Elle nous avait caché ça.
C'est le premier réflexe que nous avons en ouvrant le luxueux nouvel album de Naïssam Jalal et que le piano de Leonardo Montana s'égraine, doucement, détaché de toute sorte de lien terrestre, à peine retenu par les cordes qui claquent de la contrebasse de Claude Tchamitchian pendant que Naïssam cherche à s'envoler, à prendre du champs dans le magnifique "Al Leil", d'une douceur sans pareil.
Lorsqu'elle trouve la brèche, c'est une musique chargée de ses années passées au Moyen-Orient qui s'échappent, mais qui ne s'enferment jamais dans une identité. Elle souffle sur des braises à peine éteintes. Fini la révolte de révolte de Osloob Hayati ? Plutôt mourir ! Non, sur le chemin d'étoile de Quest of The Invisible, la colère se ressource. Elle cherche une sorte de paix intérieure qui permet de ne pas se perdre en combats inutiles.
Elle nous avait caché ça, vraiment ?
Depuis des années, la flûtiste, pour peu qu'on ne l'ait pas rangé un peu trop tôt par habitude, négligence ou fainéantise dans cette musique du Monde, propose un jazz pétri de traditions et d'un certains mysticisme. Certes, elle utilise le ney en surplus de la flute, ses notes s'échappent dans des gammes qui traversent la Méditerranée, mais elle affirme une énergie et une universalité qui évoque tout autant Pharoah Sanders que l'AACM. Et dans la psalmodie toute douce du morceau "Le Temps", une figure soudain évidente, un trait doucement appuyé de Coltrane.
Tchamitchian et Jalal se sont trouvés. Ils s'accompagnent, ils se bercent tout les deux. Le contrebassiste est attentif, à l'archet comme en pizzicati à toujours enrober, compléter, donner de la profondeur à une flûte absolument libre de ses pérégrinations, de ses contemplations et d'une certaine joie du mysticisme. Surtout lorsqu'elle vocalise dans sa flûte, ce pourquoi elle est aujourd'hui l'une des plus douée. Montana n'est pas là non plus pour le décor, mais dans "Ivresse", où l'on serait fou de ne pas songer à Omar Khayyam : "La nuit n'est que la paupière du jour". Discret au départ, le pianiste emporte ses comparses dans une autre dimension, soudainement plus colorée
Naïssam Jalal n'a pas trouvé la foi derrière un pilier. Elle ne s'adresse pas à un dieu, pas même à ses saints. Elle s'élève, cherche les atomes invisibles d'un monde du sensible, notamment dans le mantra de "Al Reda", alors que le grand Hamid Drake a rejoint le trio dans une belle osmose et s'amuse à faire vibrer les basses du piano. La flûtiste lâche totalement prise, entre chien et loup, dans le velours confortable de l'ombre.

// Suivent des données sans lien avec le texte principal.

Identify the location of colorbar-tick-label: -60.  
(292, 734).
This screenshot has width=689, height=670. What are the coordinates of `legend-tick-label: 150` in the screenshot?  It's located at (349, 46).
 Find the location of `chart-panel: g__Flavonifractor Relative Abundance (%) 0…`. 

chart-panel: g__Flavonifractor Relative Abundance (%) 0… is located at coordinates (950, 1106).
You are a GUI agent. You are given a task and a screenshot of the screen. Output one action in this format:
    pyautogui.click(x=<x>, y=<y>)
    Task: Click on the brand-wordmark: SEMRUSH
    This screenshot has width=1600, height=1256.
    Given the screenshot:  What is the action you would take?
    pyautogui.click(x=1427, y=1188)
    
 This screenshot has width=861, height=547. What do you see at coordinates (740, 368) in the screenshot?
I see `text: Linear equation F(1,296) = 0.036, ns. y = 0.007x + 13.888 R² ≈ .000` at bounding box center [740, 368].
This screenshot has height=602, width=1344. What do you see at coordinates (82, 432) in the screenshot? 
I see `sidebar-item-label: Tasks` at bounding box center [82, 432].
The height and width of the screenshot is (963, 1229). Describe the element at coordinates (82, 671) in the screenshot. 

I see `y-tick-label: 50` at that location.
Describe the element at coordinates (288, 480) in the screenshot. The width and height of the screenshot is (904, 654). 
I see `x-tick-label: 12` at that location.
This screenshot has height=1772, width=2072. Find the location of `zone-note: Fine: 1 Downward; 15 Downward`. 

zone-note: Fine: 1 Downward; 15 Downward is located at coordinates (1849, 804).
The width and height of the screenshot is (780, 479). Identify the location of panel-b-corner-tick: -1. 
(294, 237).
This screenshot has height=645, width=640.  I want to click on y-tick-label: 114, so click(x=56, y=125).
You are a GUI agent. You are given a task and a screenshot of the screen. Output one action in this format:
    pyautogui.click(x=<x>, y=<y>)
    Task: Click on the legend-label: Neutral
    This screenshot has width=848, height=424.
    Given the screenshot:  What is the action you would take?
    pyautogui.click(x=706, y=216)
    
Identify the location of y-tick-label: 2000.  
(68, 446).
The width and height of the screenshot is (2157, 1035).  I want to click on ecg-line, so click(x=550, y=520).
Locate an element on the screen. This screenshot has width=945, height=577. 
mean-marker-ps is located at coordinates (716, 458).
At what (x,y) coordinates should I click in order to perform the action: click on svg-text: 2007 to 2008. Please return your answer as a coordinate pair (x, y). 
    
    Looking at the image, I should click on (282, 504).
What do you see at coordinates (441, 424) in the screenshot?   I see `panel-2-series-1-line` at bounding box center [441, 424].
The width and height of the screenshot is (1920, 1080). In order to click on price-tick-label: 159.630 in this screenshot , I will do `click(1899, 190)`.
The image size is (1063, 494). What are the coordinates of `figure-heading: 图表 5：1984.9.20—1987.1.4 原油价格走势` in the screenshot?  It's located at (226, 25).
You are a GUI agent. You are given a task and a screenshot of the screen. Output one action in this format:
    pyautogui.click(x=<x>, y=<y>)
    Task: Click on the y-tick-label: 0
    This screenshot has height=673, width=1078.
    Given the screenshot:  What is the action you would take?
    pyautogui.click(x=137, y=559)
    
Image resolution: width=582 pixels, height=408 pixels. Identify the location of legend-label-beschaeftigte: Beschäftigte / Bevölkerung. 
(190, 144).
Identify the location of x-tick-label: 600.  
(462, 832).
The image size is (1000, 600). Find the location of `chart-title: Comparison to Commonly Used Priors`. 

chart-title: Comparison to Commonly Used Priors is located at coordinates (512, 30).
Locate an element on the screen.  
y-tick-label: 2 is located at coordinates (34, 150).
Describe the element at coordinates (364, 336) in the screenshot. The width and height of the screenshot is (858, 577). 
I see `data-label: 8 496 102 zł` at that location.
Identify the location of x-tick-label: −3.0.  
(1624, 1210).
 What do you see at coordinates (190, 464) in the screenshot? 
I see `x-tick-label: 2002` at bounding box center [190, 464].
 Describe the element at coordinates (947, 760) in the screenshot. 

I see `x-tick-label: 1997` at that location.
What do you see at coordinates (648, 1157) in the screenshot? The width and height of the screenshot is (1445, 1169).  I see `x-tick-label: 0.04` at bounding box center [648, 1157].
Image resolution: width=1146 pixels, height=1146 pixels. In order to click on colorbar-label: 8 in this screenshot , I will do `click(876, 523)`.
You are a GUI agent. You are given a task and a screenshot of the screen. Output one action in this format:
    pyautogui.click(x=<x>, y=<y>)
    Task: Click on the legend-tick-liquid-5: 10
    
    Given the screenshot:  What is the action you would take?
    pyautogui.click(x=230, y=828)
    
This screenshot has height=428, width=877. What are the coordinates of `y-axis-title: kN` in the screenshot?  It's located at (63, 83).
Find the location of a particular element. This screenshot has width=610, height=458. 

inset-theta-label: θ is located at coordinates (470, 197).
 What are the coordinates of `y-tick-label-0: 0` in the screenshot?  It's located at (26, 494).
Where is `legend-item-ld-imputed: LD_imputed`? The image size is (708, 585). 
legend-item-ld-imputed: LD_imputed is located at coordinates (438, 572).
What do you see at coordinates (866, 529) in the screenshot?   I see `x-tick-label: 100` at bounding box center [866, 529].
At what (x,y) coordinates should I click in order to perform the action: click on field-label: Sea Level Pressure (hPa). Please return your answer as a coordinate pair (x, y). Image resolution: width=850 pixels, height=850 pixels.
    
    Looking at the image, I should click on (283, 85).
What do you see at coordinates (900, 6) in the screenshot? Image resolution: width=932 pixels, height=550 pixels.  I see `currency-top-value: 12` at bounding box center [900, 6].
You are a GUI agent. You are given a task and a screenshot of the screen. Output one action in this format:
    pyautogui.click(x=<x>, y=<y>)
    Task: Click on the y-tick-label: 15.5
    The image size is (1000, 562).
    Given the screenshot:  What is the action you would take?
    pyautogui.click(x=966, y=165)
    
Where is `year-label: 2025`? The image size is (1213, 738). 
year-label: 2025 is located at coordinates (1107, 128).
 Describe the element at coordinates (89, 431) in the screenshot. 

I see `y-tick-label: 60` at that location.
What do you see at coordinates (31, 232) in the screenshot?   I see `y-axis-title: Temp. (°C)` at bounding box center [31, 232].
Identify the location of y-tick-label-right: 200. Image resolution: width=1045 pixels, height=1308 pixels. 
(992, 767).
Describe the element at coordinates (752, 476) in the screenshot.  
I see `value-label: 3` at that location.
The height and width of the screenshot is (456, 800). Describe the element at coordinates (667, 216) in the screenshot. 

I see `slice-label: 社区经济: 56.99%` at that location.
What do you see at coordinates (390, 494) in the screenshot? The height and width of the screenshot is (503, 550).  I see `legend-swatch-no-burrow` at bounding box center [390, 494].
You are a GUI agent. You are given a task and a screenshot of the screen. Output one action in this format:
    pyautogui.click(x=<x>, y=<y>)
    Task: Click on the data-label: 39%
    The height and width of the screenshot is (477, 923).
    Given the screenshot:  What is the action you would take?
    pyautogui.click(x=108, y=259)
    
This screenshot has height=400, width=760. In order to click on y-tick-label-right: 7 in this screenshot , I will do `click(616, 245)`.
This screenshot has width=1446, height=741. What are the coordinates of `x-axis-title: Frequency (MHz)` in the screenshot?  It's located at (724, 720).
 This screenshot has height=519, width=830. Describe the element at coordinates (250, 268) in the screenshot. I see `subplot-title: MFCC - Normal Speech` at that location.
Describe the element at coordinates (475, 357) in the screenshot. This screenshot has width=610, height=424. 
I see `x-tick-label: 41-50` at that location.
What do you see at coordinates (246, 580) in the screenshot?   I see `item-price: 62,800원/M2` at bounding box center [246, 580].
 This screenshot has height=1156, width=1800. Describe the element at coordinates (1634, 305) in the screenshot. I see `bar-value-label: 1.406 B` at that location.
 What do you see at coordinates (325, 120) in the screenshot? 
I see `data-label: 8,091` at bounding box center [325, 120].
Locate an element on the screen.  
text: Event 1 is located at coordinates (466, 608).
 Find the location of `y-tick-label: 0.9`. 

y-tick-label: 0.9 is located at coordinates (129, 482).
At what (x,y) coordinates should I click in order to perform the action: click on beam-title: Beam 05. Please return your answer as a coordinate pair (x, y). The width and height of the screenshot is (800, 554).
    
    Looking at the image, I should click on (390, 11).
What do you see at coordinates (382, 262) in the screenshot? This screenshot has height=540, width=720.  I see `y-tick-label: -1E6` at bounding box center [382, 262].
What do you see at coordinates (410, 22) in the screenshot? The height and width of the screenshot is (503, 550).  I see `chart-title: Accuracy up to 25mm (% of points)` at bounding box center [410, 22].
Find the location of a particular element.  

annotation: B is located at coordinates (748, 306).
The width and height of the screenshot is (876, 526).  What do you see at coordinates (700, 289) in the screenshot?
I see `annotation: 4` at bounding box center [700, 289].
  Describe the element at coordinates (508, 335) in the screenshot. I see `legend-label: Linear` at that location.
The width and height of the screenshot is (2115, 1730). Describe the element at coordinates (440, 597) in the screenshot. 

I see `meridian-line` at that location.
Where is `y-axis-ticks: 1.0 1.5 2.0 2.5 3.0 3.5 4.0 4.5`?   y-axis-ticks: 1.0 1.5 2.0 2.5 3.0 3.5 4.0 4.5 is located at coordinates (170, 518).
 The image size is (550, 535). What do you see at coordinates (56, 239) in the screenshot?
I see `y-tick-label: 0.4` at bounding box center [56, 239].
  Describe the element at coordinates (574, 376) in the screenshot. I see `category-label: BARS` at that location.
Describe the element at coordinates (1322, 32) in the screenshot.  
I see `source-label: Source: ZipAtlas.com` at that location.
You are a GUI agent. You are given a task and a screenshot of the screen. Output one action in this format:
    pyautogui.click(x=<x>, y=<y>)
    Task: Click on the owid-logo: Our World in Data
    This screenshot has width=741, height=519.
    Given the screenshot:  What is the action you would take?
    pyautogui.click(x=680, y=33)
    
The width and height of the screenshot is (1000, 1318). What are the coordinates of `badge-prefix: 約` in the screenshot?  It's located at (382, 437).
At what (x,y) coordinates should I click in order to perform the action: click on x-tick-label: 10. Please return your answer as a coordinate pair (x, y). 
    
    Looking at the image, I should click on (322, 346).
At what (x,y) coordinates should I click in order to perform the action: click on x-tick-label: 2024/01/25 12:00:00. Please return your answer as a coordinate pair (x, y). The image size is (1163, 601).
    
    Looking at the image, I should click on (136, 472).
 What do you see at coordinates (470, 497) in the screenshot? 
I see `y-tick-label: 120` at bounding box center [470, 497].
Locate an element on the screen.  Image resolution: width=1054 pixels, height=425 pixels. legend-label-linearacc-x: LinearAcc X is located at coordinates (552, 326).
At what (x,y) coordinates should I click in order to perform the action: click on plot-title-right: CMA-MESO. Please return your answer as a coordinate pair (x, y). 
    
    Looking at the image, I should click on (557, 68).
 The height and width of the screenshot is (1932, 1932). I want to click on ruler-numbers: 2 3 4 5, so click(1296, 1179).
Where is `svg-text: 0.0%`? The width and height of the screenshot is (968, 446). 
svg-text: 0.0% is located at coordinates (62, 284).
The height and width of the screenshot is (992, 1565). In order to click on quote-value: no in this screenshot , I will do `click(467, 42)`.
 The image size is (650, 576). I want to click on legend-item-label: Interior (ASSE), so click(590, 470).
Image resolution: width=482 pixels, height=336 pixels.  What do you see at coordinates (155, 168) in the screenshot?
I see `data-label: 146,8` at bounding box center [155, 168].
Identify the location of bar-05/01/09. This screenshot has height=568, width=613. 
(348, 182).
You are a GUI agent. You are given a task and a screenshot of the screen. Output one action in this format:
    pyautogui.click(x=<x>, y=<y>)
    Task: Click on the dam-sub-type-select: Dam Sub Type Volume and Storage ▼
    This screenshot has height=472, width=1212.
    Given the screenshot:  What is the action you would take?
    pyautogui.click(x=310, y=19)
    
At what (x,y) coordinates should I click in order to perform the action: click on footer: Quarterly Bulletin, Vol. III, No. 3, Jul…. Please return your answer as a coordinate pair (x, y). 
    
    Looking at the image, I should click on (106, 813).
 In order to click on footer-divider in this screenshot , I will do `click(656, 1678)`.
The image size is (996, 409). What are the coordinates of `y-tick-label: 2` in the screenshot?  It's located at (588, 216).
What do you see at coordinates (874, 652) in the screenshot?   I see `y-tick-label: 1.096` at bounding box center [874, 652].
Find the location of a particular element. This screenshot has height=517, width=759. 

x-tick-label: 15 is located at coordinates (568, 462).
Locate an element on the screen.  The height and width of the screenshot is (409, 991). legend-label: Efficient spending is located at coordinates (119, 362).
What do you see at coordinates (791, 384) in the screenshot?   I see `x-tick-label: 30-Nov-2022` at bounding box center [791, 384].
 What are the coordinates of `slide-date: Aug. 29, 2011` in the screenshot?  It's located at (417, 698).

Certains appelle ça la contemplation, d'autre le mysticisme, mais lorsqu'on fait fi des mots, ne reste qu'une grande poésie du mouvement infime et de l'ivresse intime. C'est cette corde là que Naïssam Jalal parvient à toucher avec une beauté absolument universelle. La rencontre avec Drake est un moment suspendu, évident, et chargé d'un message pour l'avenir. Oui, Naïssam Jalal n'en n'a pas fini avec cette atmosphère et ces rencontres. Et c'est joyeux.
Conçu comme un album vinyle avec ses deux faces narratives, Quest of Invisible est l'un des joyaux les plus réjouissant de l'année. Même si l'on n'est qu'en mars.